■ **Extract provided**
Glossary¶
This glossary provides definitions of key terms and concepts used throughout the NERxiv documentation and codebase.
A¶
arXiv¶
An open-access repository of scientific papers, primarily in physics, mathematics, computer science, and related fields. arXiv (pronounced "archive") is maintained by Cornell University and provides free access to preprints and published papers.
C¶
Chunk¶
A smaller segment of text extracted from a larger document. Chunking is necessary to process large documents within the token limits of LLMs and to improve retrieval accuracy in RAG systems.
Chunker¶
A class responsible for splitting text into smaller, manageable pieces (chunks) for processing. NERxiv provides several chunker implementations: - Chunker: Basic text splitter using recursive character-based splitting - SemanticChunker: Splits text based on semantic similarity using sentence embeddings - AdvancedSemanticChunker: Uses K-means clustering on sentence embeddings for more sophisticated semantic chunking
Chunk Overlap¶
The number of characters or tokens that overlap between consecutive chunks. Overlap helps maintain context across chunk boundaries and prevents information loss at split points.
Chunk Size¶
The maximum number of characters or tokens in a single chunk. Typical values range from 500 to 2000 characters depending on the use case and model constraints.
E¶
Embedding¶
A numerical vector representation of text that captures its semantic meaning. Embeddings allow machines to understand and compare text similarity mathematically. NERxiv uses models like all-MiniLM-L6-v2 from SentenceTransformers to generate embeddings.
L¶
LLM (Large Language Model)¶
A type of artificial intelligence model trained on vast amounts of text data to understand and generate human-like text. Examples include Llama, DeepSeek, and Qwen. NERxiv uses LLMs locally via Ollama for metadata extraction.
LangChain¶
A framework for developing applications powered by language models. NERxiv uses LangChain for document handling, text splitting, embeddings, and LLM integration.
M¶
Metadata¶
Structured information about scientific papers, such as methodology, chemical formulations, simulation parameters, and experimental conditions. NERxiv extracts this metadata from paper text using LLMs.
N¶
Named Entity Recognition (NER)¶
The task of identifying and classifying named entities (like chemical compounds, methods, or parameters) in text. While traditional NER uses rule-based or statistical methods, NERxiv uses LLMs and RAG for more flexible and accurate extraction.

■ **Record extracts**
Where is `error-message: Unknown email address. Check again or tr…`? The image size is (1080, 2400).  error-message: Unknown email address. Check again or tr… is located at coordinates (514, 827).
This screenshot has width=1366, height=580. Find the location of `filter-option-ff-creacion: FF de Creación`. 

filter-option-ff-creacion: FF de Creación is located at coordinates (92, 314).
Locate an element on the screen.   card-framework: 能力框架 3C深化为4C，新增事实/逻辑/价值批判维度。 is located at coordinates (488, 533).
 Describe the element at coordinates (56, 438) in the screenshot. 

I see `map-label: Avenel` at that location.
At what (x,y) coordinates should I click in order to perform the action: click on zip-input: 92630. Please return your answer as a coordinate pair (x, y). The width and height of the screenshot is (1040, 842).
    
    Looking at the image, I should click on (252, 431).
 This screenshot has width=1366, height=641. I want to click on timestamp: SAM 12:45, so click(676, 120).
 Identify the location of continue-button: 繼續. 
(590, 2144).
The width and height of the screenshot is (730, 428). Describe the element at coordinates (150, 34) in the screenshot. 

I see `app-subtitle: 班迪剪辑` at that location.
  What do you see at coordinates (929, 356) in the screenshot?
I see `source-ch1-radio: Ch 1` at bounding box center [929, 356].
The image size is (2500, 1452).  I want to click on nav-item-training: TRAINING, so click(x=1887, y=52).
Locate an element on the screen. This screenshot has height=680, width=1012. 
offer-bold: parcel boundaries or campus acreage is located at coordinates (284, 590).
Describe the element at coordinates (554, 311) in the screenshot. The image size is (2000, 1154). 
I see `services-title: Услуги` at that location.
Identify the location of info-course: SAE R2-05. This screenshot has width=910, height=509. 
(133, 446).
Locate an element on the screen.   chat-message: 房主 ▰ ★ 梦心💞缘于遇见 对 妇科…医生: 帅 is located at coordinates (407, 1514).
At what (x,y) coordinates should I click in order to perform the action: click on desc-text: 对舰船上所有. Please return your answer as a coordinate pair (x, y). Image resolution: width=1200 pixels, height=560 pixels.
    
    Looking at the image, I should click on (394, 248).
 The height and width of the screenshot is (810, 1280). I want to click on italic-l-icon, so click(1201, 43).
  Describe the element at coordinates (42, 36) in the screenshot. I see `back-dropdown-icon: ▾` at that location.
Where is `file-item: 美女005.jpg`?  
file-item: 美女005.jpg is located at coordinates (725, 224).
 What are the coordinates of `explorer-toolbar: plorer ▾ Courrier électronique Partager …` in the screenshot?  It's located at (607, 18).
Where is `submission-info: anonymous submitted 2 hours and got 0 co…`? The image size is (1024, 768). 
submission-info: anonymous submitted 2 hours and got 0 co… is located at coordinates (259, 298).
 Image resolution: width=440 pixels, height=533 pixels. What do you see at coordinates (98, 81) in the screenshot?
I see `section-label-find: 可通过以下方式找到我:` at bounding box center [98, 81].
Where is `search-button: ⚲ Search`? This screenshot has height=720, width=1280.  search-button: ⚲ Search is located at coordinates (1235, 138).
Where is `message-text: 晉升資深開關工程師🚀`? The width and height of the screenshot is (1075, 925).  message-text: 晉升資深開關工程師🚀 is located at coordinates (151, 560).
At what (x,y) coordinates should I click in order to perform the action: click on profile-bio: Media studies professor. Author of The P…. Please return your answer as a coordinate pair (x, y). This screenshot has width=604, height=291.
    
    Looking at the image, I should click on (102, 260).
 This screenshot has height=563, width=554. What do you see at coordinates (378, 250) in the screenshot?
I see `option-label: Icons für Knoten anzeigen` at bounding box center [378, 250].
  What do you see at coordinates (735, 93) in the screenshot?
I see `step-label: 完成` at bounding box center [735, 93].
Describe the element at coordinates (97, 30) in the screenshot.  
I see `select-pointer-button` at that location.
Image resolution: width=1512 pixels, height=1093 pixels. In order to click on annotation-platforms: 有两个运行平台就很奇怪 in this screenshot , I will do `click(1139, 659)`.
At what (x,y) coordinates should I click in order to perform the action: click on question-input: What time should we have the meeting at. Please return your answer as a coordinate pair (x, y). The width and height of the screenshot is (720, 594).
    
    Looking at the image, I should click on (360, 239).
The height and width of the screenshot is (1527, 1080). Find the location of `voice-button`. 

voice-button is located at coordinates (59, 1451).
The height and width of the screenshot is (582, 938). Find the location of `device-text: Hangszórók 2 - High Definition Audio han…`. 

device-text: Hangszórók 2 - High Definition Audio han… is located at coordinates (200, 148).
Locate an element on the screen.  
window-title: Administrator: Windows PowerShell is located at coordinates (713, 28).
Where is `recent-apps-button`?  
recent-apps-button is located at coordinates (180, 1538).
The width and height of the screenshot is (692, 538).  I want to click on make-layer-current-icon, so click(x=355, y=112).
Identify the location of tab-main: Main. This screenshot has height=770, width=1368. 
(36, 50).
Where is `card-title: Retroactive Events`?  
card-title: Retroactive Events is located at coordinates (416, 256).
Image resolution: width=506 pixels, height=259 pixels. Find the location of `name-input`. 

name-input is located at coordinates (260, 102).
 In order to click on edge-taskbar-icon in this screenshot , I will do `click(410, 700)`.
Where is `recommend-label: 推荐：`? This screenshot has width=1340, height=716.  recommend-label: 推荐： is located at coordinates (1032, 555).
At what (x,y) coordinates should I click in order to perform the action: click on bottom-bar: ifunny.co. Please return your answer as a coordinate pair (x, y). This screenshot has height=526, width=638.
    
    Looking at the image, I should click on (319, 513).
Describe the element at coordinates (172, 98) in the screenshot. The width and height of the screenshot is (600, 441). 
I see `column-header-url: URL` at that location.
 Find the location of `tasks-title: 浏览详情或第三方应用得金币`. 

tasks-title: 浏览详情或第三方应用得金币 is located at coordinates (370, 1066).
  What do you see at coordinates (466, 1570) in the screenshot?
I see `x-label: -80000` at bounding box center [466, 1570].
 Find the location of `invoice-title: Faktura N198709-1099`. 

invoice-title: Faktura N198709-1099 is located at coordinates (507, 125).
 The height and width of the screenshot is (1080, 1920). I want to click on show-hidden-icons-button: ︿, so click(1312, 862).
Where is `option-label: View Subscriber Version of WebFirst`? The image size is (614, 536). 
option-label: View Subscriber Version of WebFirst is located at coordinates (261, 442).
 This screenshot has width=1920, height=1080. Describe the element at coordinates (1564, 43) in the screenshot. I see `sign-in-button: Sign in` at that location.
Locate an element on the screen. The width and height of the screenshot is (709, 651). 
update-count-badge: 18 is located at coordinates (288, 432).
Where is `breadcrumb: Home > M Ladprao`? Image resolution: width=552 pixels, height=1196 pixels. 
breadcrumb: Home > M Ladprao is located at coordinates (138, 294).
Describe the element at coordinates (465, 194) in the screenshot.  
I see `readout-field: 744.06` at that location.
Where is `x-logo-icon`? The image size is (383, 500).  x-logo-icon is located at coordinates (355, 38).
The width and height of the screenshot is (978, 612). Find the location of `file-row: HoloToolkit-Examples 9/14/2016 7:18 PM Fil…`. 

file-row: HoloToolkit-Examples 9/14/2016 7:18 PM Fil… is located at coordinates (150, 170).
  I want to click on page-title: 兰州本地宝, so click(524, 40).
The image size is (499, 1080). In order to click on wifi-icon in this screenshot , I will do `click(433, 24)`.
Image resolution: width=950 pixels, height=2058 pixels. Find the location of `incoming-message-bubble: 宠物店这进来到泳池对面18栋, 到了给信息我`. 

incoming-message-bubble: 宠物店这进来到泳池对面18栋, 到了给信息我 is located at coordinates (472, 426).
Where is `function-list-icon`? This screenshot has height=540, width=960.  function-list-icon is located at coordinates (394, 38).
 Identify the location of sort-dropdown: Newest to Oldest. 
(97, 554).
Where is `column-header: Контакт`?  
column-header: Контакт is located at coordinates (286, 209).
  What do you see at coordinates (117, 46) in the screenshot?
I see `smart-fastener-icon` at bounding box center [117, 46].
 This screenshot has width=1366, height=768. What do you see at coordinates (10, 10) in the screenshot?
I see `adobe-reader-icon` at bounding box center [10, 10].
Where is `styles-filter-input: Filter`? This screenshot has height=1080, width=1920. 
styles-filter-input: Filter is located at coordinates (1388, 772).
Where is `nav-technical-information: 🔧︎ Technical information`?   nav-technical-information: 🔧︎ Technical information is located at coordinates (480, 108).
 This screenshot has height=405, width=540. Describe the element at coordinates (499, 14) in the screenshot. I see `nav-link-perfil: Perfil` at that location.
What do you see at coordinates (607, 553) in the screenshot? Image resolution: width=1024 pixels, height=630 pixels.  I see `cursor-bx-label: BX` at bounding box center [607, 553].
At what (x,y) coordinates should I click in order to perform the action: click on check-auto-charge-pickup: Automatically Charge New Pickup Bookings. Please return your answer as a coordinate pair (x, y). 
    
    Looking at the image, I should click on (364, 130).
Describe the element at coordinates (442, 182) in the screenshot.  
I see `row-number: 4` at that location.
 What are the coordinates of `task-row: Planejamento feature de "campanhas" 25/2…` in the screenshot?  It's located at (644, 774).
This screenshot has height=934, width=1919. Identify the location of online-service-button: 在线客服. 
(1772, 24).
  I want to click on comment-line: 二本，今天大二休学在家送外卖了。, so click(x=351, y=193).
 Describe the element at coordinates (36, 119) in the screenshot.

■ **Work order 1**
Answer these questions from the NERxiv glossary.
(a) Which institution maintains arXiv?
(b) What typical range of values is given for chunk size?
(c) Through what tool does NERxiv run LLMs locally?
■ **Work order 2**
Pull out everything in the NERxiv glossary from "Chunk Size¶" down to "for metadata extraction.", copying it word for word.

■ **Problem solution 1**
(a) Cornell University.
(b) 500 to 2000 characters.
(c) Ollama.

■ **Problem solution 2**
Chunk Size¶
The maximum number of characters or tokens in a single chunk. Typical values range from 500 to 2000 characters depending on the use case and model constraints.
E¶
Embedding¶
A numerical vector representation of text that captures its semantic meaning. Embeddings allow machines to understand and compare text similarity mathematically. NERxiv uses models like all-MiniLM-L6-v2 from SentenceTransformers to generate embeddings.
L¶
LLM (Large Language Model)¶
A type of artificial intelligence model trained on vast amounts of text data to understand and generate human-like text. Examples include Llama, DeepSeek, and Qwen. NERxiv uses LLMs locally via Ollama for metadata extraction.